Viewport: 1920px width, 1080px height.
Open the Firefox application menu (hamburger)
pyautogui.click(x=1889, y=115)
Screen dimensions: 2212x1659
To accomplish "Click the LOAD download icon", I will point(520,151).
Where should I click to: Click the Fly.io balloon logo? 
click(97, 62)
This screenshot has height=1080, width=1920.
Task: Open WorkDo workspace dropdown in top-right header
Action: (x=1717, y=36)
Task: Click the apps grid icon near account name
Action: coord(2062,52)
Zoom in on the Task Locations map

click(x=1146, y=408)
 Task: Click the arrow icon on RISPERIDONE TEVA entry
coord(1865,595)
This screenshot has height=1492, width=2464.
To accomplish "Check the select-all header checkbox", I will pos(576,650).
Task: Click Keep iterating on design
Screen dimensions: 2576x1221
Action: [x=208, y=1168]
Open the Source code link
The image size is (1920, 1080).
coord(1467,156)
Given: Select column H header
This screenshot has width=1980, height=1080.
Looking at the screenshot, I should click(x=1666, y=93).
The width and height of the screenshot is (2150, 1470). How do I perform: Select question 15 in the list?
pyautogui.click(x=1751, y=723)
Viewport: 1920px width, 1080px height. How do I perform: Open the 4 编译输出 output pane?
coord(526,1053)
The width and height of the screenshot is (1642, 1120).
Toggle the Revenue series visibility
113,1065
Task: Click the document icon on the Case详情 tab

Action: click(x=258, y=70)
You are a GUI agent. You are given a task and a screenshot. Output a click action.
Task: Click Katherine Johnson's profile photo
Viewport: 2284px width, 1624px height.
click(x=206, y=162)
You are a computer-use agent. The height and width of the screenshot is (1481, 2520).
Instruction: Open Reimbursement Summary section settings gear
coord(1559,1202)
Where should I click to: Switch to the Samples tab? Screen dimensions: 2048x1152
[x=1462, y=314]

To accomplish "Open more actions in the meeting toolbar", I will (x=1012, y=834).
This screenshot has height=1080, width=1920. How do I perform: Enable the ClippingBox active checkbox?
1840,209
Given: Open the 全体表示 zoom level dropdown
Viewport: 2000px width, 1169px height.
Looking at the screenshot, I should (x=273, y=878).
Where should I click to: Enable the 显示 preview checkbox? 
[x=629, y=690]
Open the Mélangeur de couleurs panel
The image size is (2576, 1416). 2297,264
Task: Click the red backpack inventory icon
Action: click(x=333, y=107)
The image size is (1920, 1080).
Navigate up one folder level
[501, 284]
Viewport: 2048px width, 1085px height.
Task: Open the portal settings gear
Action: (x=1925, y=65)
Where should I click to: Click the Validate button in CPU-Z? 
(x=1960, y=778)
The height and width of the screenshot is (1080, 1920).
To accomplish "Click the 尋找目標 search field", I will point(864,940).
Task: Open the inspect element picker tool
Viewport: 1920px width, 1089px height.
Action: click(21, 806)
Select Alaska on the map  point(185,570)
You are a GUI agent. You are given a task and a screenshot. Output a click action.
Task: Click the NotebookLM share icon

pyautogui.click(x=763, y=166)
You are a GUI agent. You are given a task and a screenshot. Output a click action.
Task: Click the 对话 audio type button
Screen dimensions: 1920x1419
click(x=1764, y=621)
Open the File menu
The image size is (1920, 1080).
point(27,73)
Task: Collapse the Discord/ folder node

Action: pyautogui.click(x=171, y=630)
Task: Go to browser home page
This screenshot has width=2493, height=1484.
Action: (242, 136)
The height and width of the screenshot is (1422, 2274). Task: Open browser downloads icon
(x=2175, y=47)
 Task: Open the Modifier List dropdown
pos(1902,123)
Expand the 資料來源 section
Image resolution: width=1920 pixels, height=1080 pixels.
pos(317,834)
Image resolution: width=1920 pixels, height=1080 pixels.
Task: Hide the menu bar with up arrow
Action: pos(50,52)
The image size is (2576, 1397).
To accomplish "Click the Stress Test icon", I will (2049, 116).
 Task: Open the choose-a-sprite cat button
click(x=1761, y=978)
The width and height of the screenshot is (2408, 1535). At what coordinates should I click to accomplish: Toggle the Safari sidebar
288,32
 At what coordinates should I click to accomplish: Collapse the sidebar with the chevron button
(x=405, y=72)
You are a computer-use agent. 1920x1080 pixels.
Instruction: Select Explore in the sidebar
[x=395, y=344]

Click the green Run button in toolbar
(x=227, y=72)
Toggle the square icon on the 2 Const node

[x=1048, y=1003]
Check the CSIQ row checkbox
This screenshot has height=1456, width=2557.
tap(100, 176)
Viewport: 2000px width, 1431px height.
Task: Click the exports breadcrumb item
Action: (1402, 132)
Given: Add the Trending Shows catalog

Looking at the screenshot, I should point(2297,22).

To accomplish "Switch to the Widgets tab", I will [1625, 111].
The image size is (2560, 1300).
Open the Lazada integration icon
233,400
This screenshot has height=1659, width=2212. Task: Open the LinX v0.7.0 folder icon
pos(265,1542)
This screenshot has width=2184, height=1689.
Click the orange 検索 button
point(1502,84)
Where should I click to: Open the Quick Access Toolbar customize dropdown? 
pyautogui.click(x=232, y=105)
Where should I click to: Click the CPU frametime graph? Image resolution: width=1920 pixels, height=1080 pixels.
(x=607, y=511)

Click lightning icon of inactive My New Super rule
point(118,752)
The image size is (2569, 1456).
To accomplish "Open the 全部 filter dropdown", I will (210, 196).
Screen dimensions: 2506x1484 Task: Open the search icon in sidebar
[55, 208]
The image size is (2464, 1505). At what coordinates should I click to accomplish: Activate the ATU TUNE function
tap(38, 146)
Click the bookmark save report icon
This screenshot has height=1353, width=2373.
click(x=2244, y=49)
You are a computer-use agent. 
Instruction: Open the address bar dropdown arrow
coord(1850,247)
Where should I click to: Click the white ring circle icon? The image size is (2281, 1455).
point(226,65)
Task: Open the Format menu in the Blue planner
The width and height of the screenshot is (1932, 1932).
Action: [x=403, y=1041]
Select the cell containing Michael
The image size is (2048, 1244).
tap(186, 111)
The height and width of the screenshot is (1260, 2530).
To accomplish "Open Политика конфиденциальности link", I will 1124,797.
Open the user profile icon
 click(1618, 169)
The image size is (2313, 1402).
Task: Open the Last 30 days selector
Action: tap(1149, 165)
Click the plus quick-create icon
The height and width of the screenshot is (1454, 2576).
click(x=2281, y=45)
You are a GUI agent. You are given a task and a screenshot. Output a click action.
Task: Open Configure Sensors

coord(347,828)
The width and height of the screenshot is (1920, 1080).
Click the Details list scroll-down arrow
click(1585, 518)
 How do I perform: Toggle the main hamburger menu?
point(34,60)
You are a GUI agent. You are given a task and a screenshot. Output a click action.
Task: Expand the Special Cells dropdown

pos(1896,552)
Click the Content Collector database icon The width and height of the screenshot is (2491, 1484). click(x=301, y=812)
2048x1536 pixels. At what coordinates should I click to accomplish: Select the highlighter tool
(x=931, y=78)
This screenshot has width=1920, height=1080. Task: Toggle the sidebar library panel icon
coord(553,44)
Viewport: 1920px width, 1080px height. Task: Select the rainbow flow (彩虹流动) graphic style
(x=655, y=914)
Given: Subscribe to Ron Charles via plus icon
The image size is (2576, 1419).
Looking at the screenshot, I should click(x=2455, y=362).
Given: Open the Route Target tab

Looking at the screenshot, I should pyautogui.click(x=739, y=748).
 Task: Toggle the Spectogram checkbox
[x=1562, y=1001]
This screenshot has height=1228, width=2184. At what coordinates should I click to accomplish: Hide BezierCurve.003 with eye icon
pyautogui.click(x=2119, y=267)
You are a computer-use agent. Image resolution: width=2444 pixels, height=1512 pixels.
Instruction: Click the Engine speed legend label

■ WORK INSTRUCTION
Your response should consist of the full listing, repeated exactly.

■ WRITTEN SOLUTION
Viewport: 1920px width, 1080px height.
Open the Firefox application menu (hamburger)
pyautogui.click(x=1889, y=115)
Screen dimensions: 2212x1659
To accomplish "Click the LOAD download icon", I will point(520,151).
Where should I click to: Click the Fly.io balloon logo? 
click(97, 62)
This screenshot has height=1080, width=1920.
Task: Open WorkDo workspace dropdown in top-right header
Action: (x=1717, y=36)
Task: Click the apps grid icon near account name
Action: coord(2062,52)
Zoom in on the Task Locations map

click(x=1146, y=408)
 Task: Click the arrow icon on RISPERIDONE TEVA entry
coord(1865,595)
This screenshot has height=1492, width=2464.
To accomplish "Check the select-all header checkbox", I will pos(576,650).
Task: Click Keep iterating on design
Screen dimensions: 2576x1221
Action: [x=208, y=1168]
Open the Source code link
The image size is (1920, 1080).
coord(1467,156)
Given: Select column H header
This screenshot has width=1980, height=1080.
Looking at the screenshot, I should click(x=1666, y=93).
The width and height of the screenshot is (2150, 1470). How do I perform: Select question 15 in the list?
pyautogui.click(x=1751, y=723)
Viewport: 1920px width, 1080px height. How do I perform: Open the 4 编译输出 output pane?
coord(526,1053)
The width and height of the screenshot is (1642, 1120).
Toggle the Revenue series visibility
113,1065
Task: Click the document icon on the Case详情 tab

Action: click(x=258, y=70)
You are a GUI agent. You are given a task and a screenshot. Output a click action.
Task: Click Katherine Johnson's profile photo
Viewport: 2284px width, 1624px height.
click(x=206, y=162)
You are a computer-use agent. The height and width of the screenshot is (1481, 2520).
Instruction: Open Reimbursement Summary section settings gear
coord(1559,1202)
Where should I click to: Switch to the Samples tab? Screen dimensions: 2048x1152
[x=1462, y=314]

To accomplish "Open more actions in the meeting toolbar", I will (x=1012, y=834).
This screenshot has height=1080, width=1920. How do I perform: Enable the ClippingBox active checkbox?
1840,209
Given: Open the 全体表示 zoom level dropdown
Viewport: 2000px width, 1169px height.
Looking at the screenshot, I should (x=273, y=878).
Where should I click to: Enable the 显示 preview checkbox? 
[x=629, y=690]
Open the Mélangeur de couleurs panel
The image size is (2576, 1416). 2297,264
Task: Click the red backpack inventory icon
Action: click(x=333, y=107)
The image size is (1920, 1080).
Navigate up one folder level
[501, 284]
Viewport: 2048px width, 1085px height.
Task: Open the portal settings gear
Action: (x=1925, y=65)
Where should I click to: Click the Validate button in CPU-Z? 
(x=1960, y=778)
The height and width of the screenshot is (1080, 1920).
To accomplish "Click the 尋找目標 search field", I will point(864,940).
Task: Open the inspect element picker tool
Viewport: 1920px width, 1089px height.
Action: click(21, 806)
Select Alaska on the map  point(185,570)
You are a GUI agent. You are given a task and a screenshot. Output a click action.
Task: Click the NotebookLM share icon

pyautogui.click(x=763, y=166)
You are a GUI agent. You are given a task and a screenshot. Output a click action.
Task: Click the 对话 audio type button
Screen dimensions: 1920x1419
click(x=1764, y=621)
Open the File menu
The image size is (1920, 1080).
point(27,73)
Task: Collapse the Discord/ folder node

Action: pyautogui.click(x=171, y=630)
Task: Go to browser home page
This screenshot has width=2493, height=1484.
Action: (242, 136)
The height and width of the screenshot is (1422, 2274). Task: Open browser downloads icon
(x=2175, y=47)
 Task: Open the Modifier List dropdown
pos(1902,123)
Expand the 資料來源 section
Image resolution: width=1920 pixels, height=1080 pixels.
pos(317,834)
Image resolution: width=1920 pixels, height=1080 pixels.
Task: Hide the menu bar with up arrow
Action: pos(50,52)
The image size is (2576, 1397).
To accomplish "Click the Stress Test icon", I will (2049, 116).
 Task: Open the choose-a-sprite cat button
click(x=1761, y=978)
The width and height of the screenshot is (2408, 1535). At what coordinates should I click to accomplish: Toggle the Safari sidebar
288,32
 At what coordinates should I click to accomplish: Collapse the sidebar with the chevron button
(x=405, y=72)
You are a computer-use agent. 1920x1080 pixels.
Instruction: Select Explore in the sidebar
[x=395, y=344]

Click the green Run button in toolbar
(x=227, y=72)
Toggle the square icon on the 2 Const node

[x=1048, y=1003]
Check the CSIQ row checkbox
This screenshot has height=1456, width=2557.
tap(100, 176)
Viewport: 2000px width, 1431px height.
Task: Click the exports breadcrumb item
Action: (1402, 132)
Given: Add the Trending Shows catalog

Looking at the screenshot, I should point(2297,22).

To accomplish "Switch to the Widgets tab", I will [1625, 111].
The image size is (2560, 1300).
Open the Lazada integration icon
233,400
This screenshot has height=1659, width=2212. Task: Open the LinX v0.7.0 folder icon
pos(265,1542)
This screenshot has width=2184, height=1689.
Click the orange 検索 button
point(1502,84)
Where should I click to: Open the Quick Access Toolbar customize dropdown? 
pyautogui.click(x=232, y=105)
Where should I click to: Click the CPU frametime graph? Image resolution: width=1920 pixels, height=1080 pixels.
(x=607, y=511)

Click lightning icon of inactive My New Super rule
point(118,752)
The image size is (2569, 1456).
To accomplish "Open the 全部 filter dropdown", I will (210, 196).
Screen dimensions: 2506x1484 Task: Open the search icon in sidebar
[55, 208]
The image size is (2464, 1505). At what coordinates should I click to accomplish: Activate the ATU TUNE function
tap(38, 146)
Click the bookmark save report icon
This screenshot has height=1353, width=2373.
click(x=2244, y=49)
You are a computer-use agent. 
Instruction: Open the address bar dropdown arrow
coord(1850,247)
Where should I click to: Click the white ring circle icon? The image size is (2281, 1455).
point(226,65)
Task: Open the Format menu in the Blue planner
The width and height of the screenshot is (1932, 1932).
Action: [x=403, y=1041]
Select the cell containing Michael
The image size is (2048, 1244).
tap(186, 111)
The height and width of the screenshot is (1260, 2530).
To accomplish "Open Политика конфиденциальности link", I will 1124,797.
Open the user profile icon
 click(1618, 169)
The image size is (2313, 1402).
Task: Open the Last 30 days selector
Action: tap(1149, 165)
Click the plus quick-create icon
The height and width of the screenshot is (1454, 2576).
click(x=2281, y=45)
You are a GUI agent. You are given a task and a screenshot. Output a click action.
Task: Open Configure Sensors

coord(347,828)
The width and height of the screenshot is (1920, 1080).
Click the Details list scroll-down arrow
click(1585, 518)
 How do I perform: Toggle the main hamburger menu?
point(34,60)
You are a GUI agent. You are given a task and a screenshot. Output a click action.
Task: Expand the Special Cells dropdown

pos(1896,552)
Click the Content Collector database icon The width and height of the screenshot is (2491, 1484). click(x=301, y=812)
2048x1536 pixels. At what coordinates should I click to accomplish: Select the highlighter tool
(x=931, y=78)
This screenshot has width=1920, height=1080. Task: Toggle the sidebar library panel icon
coord(553,44)
Viewport: 1920px width, 1080px height. Task: Select the rainbow flow (彩虹流动) graphic style
(x=655, y=914)
Given: Subscribe to Ron Charles via plus icon
The image size is (2576, 1419).
Looking at the screenshot, I should click(x=2455, y=362).
Given: Open the Route Target tab

Looking at the screenshot, I should pyautogui.click(x=739, y=748).
 Task: Toggle the Spectogram checkbox
[x=1562, y=1001]
This screenshot has height=1228, width=2184. At what coordinates should I click to accomplish: Hide BezierCurve.003 with eye icon
pyautogui.click(x=2119, y=267)
You are a computer-use agent. Image resolution: width=2444 pixels, height=1512 pixels.
Instruction: Click the Engine speed legend label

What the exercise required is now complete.